Monthly Archives: July 2011

Asparagus and Pea Salad with Mint

You ever notice how one recipe can beget another?

Last summer when I was making my shaved asparagus pizza, I found myself snacking on the strands of asparagus that had been tossed with olive oil, salt and pepper. (I’m completely unable to resist “testing” ingredients as I go along.)

It made me wonder why so few recipes I have stumbled across call for raw asparagus, which, when lightly dressed, is lovely.

Now that the stalks are appearing again on grocery shelves, it got me thinking. And then I stumbled across a salad recipe, which combined asparagus shavings with some other great loves of mine: Parmesan, prosciutto, mint and lemon.

Asparagus and Pea Salad with Mint

This salad is kind of like six degrees of separation.

Mint goes well with peas, which are lovely with asparagus, a natural match to prosciutto.

Well, really, what doesn’t prosciutto go well with?

And a lemon-based dressing adds some refreshing tartness, while a little bit of honey brings out the natural sweetness of the peas.

Now, I am the first one to up the amounts of salad goodies — more Parmesan, more prosciutto, please and thank you.

But in this case, I’m going to, unexpectedly, advise restraint. Messing with the fine balance between salt and sweet, meat and cheese, mint and vegetables can upset the equilibrium.

Too much cheese and the salt overpowers the delicate flavours of asparagus and mint.

Too much prosciutto overwhelms the texture of the salad.

When the proportions are right, this salad is perfection.

Right after finishing the photo shoot, I inhaled a bowlful.

I loved the spring green flavour of the thinly shaved asparagus, the sweet peas and bright mint with the slight tang of the mustard and lemon dressing.

The prosciutto didn’t hurt either.

All the greens contrasted with the pink of cured ham and cream of Parmesan is quite pretty and makes this a great dish for entertaining.
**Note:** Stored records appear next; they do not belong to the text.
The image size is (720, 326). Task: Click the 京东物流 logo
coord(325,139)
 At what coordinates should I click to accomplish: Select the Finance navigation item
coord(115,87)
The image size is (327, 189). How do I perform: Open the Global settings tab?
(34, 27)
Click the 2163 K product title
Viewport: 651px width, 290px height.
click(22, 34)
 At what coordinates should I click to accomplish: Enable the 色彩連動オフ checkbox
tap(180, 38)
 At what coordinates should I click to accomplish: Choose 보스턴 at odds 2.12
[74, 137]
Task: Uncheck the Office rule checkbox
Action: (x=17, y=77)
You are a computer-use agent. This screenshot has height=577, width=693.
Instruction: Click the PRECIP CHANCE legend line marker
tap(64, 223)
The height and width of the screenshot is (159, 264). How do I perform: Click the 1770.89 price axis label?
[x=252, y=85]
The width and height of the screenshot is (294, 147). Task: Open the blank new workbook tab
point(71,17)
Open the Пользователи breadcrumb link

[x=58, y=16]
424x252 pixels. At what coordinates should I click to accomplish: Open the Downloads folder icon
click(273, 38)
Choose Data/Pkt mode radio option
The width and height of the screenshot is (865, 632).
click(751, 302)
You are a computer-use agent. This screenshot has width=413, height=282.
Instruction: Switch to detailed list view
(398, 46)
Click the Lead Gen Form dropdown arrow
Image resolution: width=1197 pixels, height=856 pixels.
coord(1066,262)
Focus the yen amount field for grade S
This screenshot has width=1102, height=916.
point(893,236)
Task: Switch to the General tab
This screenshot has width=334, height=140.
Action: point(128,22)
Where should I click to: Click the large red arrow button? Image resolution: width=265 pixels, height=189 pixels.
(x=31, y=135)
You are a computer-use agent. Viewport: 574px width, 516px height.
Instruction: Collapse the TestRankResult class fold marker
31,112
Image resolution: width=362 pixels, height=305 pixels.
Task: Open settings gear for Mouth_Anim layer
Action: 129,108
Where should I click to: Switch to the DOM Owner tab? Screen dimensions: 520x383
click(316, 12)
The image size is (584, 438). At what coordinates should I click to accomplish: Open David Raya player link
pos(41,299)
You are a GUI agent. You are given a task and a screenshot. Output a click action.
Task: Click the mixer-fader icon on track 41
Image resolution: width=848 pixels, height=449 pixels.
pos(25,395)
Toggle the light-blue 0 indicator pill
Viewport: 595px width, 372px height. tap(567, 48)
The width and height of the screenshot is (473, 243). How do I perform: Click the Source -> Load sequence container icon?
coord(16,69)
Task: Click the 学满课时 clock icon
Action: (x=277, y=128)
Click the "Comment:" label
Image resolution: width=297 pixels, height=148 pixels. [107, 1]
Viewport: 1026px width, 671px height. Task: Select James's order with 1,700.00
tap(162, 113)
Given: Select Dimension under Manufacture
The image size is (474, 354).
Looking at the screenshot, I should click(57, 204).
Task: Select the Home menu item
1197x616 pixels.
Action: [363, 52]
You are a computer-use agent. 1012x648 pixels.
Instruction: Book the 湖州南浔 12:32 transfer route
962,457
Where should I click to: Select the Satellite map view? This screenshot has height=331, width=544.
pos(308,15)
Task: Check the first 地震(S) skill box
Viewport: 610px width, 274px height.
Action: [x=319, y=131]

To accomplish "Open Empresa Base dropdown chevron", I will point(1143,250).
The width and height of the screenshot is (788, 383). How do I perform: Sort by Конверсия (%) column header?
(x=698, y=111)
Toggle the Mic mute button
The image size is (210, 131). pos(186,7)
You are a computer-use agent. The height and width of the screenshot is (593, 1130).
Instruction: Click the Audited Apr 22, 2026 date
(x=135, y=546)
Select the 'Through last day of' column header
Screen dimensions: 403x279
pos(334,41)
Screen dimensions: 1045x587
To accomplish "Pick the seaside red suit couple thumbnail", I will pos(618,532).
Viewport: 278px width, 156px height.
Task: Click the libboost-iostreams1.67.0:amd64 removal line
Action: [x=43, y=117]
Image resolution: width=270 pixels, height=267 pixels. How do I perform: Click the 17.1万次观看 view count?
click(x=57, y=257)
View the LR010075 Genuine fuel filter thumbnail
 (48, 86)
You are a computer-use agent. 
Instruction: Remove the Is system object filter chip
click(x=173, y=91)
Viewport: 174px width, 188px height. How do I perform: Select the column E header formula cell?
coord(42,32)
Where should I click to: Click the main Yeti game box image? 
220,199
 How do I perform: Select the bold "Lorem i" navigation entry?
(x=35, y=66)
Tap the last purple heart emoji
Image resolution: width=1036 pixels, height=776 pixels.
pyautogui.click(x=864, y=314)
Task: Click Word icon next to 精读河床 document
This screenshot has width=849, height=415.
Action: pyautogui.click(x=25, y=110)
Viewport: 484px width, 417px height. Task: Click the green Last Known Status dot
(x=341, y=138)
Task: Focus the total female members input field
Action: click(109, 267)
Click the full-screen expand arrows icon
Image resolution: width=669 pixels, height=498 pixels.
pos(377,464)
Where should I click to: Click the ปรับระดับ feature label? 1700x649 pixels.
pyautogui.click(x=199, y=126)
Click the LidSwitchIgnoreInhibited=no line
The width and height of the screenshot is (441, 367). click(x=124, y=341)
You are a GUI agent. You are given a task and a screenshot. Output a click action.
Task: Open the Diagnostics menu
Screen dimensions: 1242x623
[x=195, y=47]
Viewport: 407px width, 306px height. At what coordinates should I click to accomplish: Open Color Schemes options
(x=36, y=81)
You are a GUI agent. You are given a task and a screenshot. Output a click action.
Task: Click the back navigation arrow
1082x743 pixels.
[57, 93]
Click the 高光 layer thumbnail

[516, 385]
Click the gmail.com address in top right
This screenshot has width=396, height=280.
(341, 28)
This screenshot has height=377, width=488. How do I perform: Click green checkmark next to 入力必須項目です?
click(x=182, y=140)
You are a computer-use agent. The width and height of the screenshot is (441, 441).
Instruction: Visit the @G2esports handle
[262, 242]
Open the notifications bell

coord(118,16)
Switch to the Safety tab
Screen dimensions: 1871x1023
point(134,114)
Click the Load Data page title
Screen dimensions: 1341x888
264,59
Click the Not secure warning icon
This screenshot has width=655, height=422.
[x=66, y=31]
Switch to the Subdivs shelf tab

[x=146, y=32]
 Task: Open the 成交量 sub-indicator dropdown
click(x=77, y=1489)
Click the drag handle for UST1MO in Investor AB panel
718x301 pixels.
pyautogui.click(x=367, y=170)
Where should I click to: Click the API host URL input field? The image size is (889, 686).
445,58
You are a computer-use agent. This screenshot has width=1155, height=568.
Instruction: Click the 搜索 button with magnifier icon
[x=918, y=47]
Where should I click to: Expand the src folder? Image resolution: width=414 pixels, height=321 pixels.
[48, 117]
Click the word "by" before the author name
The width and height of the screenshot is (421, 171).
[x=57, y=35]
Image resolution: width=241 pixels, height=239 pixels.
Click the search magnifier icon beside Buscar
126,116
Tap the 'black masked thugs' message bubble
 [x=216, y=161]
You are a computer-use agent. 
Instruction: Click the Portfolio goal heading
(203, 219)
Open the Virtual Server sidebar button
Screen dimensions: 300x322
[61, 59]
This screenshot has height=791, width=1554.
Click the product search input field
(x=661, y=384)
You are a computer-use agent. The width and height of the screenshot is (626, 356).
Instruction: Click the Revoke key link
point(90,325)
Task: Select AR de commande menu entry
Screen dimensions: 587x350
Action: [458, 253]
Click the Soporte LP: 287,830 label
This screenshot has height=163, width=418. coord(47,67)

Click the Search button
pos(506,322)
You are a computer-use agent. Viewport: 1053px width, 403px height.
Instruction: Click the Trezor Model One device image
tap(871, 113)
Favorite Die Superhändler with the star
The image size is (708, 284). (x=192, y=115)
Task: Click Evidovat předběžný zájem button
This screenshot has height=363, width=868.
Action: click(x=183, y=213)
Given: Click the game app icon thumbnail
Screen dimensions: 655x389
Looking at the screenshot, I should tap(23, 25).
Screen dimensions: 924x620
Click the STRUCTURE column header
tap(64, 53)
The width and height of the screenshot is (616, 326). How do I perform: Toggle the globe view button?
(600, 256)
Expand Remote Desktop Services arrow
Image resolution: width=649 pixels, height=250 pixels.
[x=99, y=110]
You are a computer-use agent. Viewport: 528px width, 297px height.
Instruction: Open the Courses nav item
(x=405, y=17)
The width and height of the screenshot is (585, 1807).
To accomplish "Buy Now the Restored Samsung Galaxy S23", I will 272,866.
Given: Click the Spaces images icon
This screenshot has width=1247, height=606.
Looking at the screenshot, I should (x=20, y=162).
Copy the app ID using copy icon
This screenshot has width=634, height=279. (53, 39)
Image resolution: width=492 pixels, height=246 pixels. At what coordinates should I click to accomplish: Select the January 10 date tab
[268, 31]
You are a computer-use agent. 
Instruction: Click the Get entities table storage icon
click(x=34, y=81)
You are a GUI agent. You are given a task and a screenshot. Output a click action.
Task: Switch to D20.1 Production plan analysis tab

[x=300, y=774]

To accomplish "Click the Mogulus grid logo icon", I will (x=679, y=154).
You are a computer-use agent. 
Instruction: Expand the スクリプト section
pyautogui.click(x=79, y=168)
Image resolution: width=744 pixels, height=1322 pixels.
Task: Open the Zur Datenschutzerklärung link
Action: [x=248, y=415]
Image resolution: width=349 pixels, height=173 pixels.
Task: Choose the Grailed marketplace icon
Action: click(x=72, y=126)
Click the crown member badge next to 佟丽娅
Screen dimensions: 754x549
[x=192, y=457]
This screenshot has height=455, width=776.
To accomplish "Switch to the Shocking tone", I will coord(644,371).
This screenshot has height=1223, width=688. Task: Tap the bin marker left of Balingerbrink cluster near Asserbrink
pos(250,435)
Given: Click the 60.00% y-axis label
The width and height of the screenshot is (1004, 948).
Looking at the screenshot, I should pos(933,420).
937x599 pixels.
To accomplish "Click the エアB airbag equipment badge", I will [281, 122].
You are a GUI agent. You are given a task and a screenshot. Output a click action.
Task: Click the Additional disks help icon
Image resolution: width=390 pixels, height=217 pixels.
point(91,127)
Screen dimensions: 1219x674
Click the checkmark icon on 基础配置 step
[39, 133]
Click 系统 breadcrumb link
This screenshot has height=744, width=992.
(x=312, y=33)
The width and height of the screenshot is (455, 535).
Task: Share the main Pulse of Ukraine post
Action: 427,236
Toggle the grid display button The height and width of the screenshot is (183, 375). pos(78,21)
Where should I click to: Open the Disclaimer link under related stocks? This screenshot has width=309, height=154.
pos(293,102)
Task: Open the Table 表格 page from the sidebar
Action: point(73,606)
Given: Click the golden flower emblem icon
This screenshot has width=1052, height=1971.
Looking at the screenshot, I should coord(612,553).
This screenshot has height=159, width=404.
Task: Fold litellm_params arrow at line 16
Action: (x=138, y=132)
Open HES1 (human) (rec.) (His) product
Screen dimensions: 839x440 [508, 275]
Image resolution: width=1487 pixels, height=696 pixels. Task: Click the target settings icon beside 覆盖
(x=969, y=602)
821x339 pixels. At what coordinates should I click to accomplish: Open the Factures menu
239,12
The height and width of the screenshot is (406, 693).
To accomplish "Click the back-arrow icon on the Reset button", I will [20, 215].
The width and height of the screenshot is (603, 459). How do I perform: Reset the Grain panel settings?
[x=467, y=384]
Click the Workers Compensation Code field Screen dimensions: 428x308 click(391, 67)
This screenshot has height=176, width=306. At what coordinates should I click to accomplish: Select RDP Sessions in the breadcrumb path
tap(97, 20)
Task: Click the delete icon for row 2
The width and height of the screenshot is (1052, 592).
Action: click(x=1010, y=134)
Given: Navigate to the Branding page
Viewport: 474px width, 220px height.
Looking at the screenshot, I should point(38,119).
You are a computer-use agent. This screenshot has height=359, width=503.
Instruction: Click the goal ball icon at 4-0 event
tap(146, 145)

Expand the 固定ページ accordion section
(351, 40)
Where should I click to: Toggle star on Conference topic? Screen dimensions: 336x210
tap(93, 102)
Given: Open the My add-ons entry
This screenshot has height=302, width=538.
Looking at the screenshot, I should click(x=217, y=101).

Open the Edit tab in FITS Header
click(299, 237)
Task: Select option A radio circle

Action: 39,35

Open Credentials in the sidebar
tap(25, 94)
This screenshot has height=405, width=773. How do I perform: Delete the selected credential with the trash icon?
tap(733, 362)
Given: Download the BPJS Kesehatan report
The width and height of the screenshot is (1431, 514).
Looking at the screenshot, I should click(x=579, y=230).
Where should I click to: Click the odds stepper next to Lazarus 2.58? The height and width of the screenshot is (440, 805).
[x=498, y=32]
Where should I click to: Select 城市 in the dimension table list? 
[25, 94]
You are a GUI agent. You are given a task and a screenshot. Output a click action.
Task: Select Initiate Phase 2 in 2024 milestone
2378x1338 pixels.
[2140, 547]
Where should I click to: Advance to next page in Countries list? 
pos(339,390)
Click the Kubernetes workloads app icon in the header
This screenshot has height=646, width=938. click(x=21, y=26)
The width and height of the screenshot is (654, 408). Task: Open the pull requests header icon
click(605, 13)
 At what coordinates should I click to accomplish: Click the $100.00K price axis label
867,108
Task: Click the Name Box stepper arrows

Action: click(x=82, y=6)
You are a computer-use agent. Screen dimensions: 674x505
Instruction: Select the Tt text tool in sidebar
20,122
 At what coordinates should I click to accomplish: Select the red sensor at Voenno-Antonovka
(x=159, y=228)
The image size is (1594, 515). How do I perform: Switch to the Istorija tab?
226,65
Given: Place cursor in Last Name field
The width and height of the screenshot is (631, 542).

Serve it out on the deck with some crusty bread and a nice bottle of wine.

Asparagus and Pea Salad with Mint II

Asparagus and Pea Salad with Mint

This salad is from Epicurious by way of Serious Eats.

If fresh peas are in season, feel free to use them instead of frozen peas. Frozen peas are perfectly tasty, though. Just defrost in a sieve with some hot water. To get nice Parmesan shavings, let the cheese sit out on the counter for 10 or 15 minutes and then use a vegetable peeler.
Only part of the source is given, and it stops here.